[Records excerpted from a collection]
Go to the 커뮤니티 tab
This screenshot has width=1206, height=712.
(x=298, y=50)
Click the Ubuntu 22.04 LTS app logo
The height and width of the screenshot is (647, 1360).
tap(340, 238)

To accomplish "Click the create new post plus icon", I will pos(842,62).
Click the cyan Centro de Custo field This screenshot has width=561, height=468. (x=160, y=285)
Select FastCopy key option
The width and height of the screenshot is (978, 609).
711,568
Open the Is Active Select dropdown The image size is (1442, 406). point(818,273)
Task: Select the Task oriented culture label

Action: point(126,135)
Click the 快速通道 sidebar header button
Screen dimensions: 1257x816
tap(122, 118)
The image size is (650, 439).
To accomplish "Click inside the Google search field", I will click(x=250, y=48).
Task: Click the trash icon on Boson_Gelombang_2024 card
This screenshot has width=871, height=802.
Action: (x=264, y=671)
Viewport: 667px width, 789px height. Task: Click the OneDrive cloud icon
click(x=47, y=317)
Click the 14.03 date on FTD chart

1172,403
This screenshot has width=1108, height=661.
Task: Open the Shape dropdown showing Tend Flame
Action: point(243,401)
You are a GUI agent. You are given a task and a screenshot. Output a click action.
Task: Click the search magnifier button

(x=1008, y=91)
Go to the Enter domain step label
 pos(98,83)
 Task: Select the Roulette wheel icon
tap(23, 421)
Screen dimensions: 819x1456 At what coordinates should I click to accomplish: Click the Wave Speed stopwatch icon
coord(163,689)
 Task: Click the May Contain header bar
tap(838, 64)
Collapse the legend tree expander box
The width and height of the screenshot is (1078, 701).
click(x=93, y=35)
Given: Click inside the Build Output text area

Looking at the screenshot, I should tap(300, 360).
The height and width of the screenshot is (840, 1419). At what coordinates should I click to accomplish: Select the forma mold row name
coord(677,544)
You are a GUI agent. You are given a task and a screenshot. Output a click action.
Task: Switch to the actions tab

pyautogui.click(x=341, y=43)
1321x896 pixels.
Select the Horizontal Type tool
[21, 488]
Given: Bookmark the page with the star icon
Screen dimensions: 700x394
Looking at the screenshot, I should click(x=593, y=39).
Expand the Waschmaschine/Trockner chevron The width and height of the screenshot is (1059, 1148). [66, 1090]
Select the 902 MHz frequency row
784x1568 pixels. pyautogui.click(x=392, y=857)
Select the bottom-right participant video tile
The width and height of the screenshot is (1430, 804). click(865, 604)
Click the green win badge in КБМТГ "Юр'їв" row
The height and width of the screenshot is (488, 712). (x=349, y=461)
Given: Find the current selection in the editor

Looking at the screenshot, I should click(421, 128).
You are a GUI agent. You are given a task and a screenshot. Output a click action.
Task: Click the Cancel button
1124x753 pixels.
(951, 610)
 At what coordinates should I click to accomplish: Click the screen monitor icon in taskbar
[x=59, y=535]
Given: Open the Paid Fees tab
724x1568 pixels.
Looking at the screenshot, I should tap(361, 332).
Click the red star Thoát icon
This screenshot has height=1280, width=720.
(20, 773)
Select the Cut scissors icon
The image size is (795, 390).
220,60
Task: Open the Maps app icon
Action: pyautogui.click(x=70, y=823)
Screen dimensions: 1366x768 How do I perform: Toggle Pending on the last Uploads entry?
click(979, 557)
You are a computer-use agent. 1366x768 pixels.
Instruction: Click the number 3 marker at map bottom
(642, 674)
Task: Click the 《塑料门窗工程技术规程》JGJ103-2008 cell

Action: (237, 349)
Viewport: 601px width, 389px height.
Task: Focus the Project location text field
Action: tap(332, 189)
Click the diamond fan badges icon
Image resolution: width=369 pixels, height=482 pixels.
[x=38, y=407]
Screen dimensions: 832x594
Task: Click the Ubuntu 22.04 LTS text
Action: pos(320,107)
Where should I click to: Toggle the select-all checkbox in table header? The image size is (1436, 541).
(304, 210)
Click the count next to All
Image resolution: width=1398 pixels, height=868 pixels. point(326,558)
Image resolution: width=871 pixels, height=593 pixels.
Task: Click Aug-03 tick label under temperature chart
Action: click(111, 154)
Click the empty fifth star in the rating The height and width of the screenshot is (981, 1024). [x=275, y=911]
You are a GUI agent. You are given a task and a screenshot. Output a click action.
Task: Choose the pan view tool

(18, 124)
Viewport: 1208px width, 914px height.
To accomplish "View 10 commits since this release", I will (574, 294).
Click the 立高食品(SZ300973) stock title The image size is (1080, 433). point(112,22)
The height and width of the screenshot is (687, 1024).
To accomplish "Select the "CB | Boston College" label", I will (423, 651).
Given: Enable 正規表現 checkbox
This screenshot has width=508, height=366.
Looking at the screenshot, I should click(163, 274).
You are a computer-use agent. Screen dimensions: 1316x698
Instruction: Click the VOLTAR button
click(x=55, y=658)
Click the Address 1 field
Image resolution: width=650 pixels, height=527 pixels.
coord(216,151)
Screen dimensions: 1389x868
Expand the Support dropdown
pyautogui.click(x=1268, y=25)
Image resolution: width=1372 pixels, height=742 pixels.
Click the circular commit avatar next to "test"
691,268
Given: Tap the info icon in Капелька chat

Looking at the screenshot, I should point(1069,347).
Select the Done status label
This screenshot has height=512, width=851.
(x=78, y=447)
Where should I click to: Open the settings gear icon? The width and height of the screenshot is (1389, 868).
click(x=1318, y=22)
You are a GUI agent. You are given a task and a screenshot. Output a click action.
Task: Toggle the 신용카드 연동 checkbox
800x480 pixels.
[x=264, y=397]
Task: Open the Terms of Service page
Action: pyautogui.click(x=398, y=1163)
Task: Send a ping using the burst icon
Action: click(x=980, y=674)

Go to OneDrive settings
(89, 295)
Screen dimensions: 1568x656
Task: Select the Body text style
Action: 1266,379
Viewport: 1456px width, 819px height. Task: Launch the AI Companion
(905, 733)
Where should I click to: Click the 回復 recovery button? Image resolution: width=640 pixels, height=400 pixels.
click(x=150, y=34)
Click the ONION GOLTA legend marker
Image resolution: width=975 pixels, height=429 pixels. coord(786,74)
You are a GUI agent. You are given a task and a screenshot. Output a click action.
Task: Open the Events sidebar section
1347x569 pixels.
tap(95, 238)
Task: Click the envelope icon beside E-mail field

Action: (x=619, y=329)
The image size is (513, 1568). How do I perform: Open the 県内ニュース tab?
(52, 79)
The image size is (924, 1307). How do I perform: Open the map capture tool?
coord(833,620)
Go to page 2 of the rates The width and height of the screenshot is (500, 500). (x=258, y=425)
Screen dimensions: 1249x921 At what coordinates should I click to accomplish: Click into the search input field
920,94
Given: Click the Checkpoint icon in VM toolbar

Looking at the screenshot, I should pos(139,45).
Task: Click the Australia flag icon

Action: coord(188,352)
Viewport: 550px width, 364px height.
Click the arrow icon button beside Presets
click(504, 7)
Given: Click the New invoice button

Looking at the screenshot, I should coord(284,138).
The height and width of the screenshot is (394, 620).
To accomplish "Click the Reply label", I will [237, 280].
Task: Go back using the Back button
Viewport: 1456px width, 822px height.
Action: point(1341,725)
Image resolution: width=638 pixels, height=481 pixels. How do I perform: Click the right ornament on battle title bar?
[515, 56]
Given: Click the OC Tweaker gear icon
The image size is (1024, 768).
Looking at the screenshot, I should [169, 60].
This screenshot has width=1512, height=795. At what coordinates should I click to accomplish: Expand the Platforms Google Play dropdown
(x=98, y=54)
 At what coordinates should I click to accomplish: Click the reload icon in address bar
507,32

> [The problem]:
Write out all of the records once more, exactly.

> [Answer area]:
Go to the 커뮤니티 tab
This screenshot has width=1206, height=712.
(x=298, y=50)
Click the Ubuntu 22.04 LTS app logo
The height and width of the screenshot is (647, 1360).
tap(340, 238)

To accomplish "Click the create new post plus icon", I will pos(842,62).
Click the cyan Centro de Custo field This screenshot has width=561, height=468. (x=160, y=285)
Select FastCopy key option
The width and height of the screenshot is (978, 609).
711,568
Open the Is Active Select dropdown The image size is (1442, 406). point(818,273)
Task: Select the Task oriented culture label

Action: point(126,135)
Click the 快速通道 sidebar header button
Screen dimensions: 1257x816
tap(122, 118)
The image size is (650, 439).
To accomplish "Click inside the Google search field", I will click(x=250, y=48).
Task: Click the trash icon on Boson_Gelombang_2024 card
This screenshot has width=871, height=802.
Action: (x=264, y=671)
Viewport: 667px width, 789px height. Task: Click the OneDrive cloud icon
click(x=47, y=317)
Click the 14.03 date on FTD chart

1172,403
This screenshot has width=1108, height=661.
Task: Open the Shape dropdown showing Tend Flame
Action: point(243,401)
You are a GUI agent. You are given a task and a screenshot. Output a click action.
Task: Click the search magnifier button

(x=1008, y=91)
Go to the Enter domain step label
 pos(98,83)
 Task: Select the Roulette wheel icon
tap(23, 421)
Screen dimensions: 819x1456 At what coordinates should I click to accomplish: Click the Wave Speed stopwatch icon
coord(163,689)
 Task: Click the May Contain header bar
tap(838, 64)
Collapse the legend tree expander box
The width and height of the screenshot is (1078, 701).
click(x=93, y=35)
Given: Click inside the Build Output text area

Looking at the screenshot, I should tap(300, 360).
The height and width of the screenshot is (840, 1419). At what coordinates should I click to accomplish: Select the forma mold row name
coord(677,544)
You are a GUI agent. You are given a task and a screenshot. Output a click action.
Task: Switch to the actions tab

pyautogui.click(x=341, y=43)
1321x896 pixels.
Select the Horizontal Type tool
[21, 488]
Given: Bookmark the page with the star icon
Screen dimensions: 700x394
Looking at the screenshot, I should click(x=593, y=39).
Expand the Waschmaschine/Trockner chevron The width and height of the screenshot is (1059, 1148). [66, 1090]
Select the 902 MHz frequency row
784x1568 pixels. pyautogui.click(x=392, y=857)
Select the bottom-right participant video tile
The width and height of the screenshot is (1430, 804). click(865, 604)
Click the green win badge in КБМТГ "Юр'їв" row
The height and width of the screenshot is (488, 712). (x=349, y=461)
Given: Find the current selection in the editor

Looking at the screenshot, I should click(421, 128).
You are a GUI agent. You are given a task and a screenshot. Output a click action.
Task: Click the Cancel button
1124x753 pixels.
(951, 610)
 At what coordinates should I click to accomplish: Click the screen monitor icon in taskbar
[x=59, y=535]
Given: Open the Paid Fees tab
724x1568 pixels.
Looking at the screenshot, I should tap(361, 332).
Click the red star Thoát icon
This screenshot has height=1280, width=720.
(20, 773)
Select the Cut scissors icon
The image size is (795, 390).
220,60
Task: Open the Maps app icon
Action: pyautogui.click(x=70, y=823)
Screen dimensions: 1366x768 How do I perform: Toggle Pending on the last Uploads entry?
click(979, 557)
You are a computer-use agent. 1366x768 pixels.
Instruction: Click the number 3 marker at map bottom
(642, 674)
Task: Click the 《塑料门窗工程技术规程》JGJ103-2008 cell

Action: (237, 349)
Viewport: 601px width, 389px height.
Task: Focus the Project location text field
Action: tap(332, 189)
Click the diamond fan badges icon
Image resolution: width=369 pixels, height=482 pixels.
[x=38, y=407]
Screen dimensions: 832x594
Task: Click the Ubuntu 22.04 LTS text
Action: pos(320,107)
Where should I click to: Toggle the select-all checkbox in table header? The image size is (1436, 541).
(304, 210)
Click the count next to All
Image resolution: width=1398 pixels, height=868 pixels. point(326,558)
Image resolution: width=871 pixels, height=593 pixels.
Task: Click Aug-03 tick label under temperature chart
Action: click(111, 154)
Click the empty fifth star in the rating The height and width of the screenshot is (981, 1024). [x=275, y=911]
You are a GUI agent. You are given a task and a screenshot. Output a click action.
Task: Choose the pan view tool

(18, 124)
Viewport: 1208px width, 914px height.
To accomplish "View 10 commits since this release", I will (574, 294).
Click the 立高食品(SZ300973) stock title The image size is (1080, 433). point(112,22)
The height and width of the screenshot is (687, 1024).
To accomplish "Select the "CB | Boston College" label", I will (423, 651).
Given: Enable 正規表現 checkbox
This screenshot has width=508, height=366.
Looking at the screenshot, I should click(163, 274).
You are a computer-use agent. Screen dimensions: 1316x698
Instruction: Click the VOLTAR button
click(x=55, y=658)
Click the Address 1 field
Image resolution: width=650 pixels, height=527 pixels.
coord(216,151)
Screen dimensions: 1389x868
Expand the Support dropdown
pyautogui.click(x=1268, y=25)
Image resolution: width=1372 pixels, height=742 pixels.
Click the circular commit avatar next to "test"
691,268
Given: Tap the info icon in Капелька chat

Looking at the screenshot, I should point(1069,347).
Select the Done status label
This screenshot has height=512, width=851.
(x=78, y=447)
Where should I click to: Open the settings gear icon? The width and height of the screenshot is (1389, 868).
click(x=1318, y=22)
You are a GUI agent. You are given a task and a screenshot. Output a click action.
Task: Toggle the 신용카드 연동 checkbox
800x480 pixels.
[x=264, y=397]
Task: Open the Terms of Service page
Action: pyautogui.click(x=398, y=1163)
Task: Send a ping using the burst icon
Action: click(x=980, y=674)

Go to OneDrive settings
(89, 295)
Screen dimensions: 1568x656
Task: Select the Body text style
Action: 1266,379
Viewport: 1456px width, 819px height. Task: Launch the AI Companion
(905, 733)
Where should I click to: Click the 回復 recovery button? Image resolution: width=640 pixels, height=400 pixels.
click(x=150, y=34)
Click the ONION GOLTA legend marker
Image resolution: width=975 pixels, height=429 pixels. coord(786,74)
You are a GUI agent. You are given a task and a screenshot. Output a click action.
Task: Open the Events sidebar section
1347x569 pixels.
tap(95, 238)
Task: Click the envelope icon beside E-mail field

Action: (x=619, y=329)
The image size is (513, 1568). How do I perform: Open the 県内ニュース tab?
(52, 79)
The image size is (924, 1307). How do I perform: Open the map capture tool?
coord(833,620)
Go to page 2 of the rates The width and height of the screenshot is (500, 500). (x=258, y=425)
Screen dimensions: 1249x921 At what coordinates should I click to accomplish: Click into the search input field
920,94
Given: Click the Checkpoint icon in VM toolbar

Looking at the screenshot, I should pos(139,45).
Task: Click the Australia flag icon

Action: coord(188,352)
Viewport: 550px width, 364px height.
Click the arrow icon button beside Presets
click(504, 7)
Given: Click the New invoice button

Looking at the screenshot, I should coord(284,138).
The height and width of the screenshot is (394, 620).
To accomplish "Click the Reply label", I will [237, 280].
Task: Go back using the Back button
Viewport: 1456px width, 822px height.
Action: point(1341,725)
Image resolution: width=638 pixels, height=481 pixels. How do I perform: Click the right ornament on battle title bar?
[515, 56]
Given: Click the OC Tweaker gear icon
The image size is (1024, 768).
Looking at the screenshot, I should [169, 60].
This screenshot has width=1512, height=795. At what coordinates should I click to accomplish: Expand the Platforms Google Play dropdown
(x=98, y=54)
 At what coordinates should I click to accomplish: Click the reload icon in address bar
507,32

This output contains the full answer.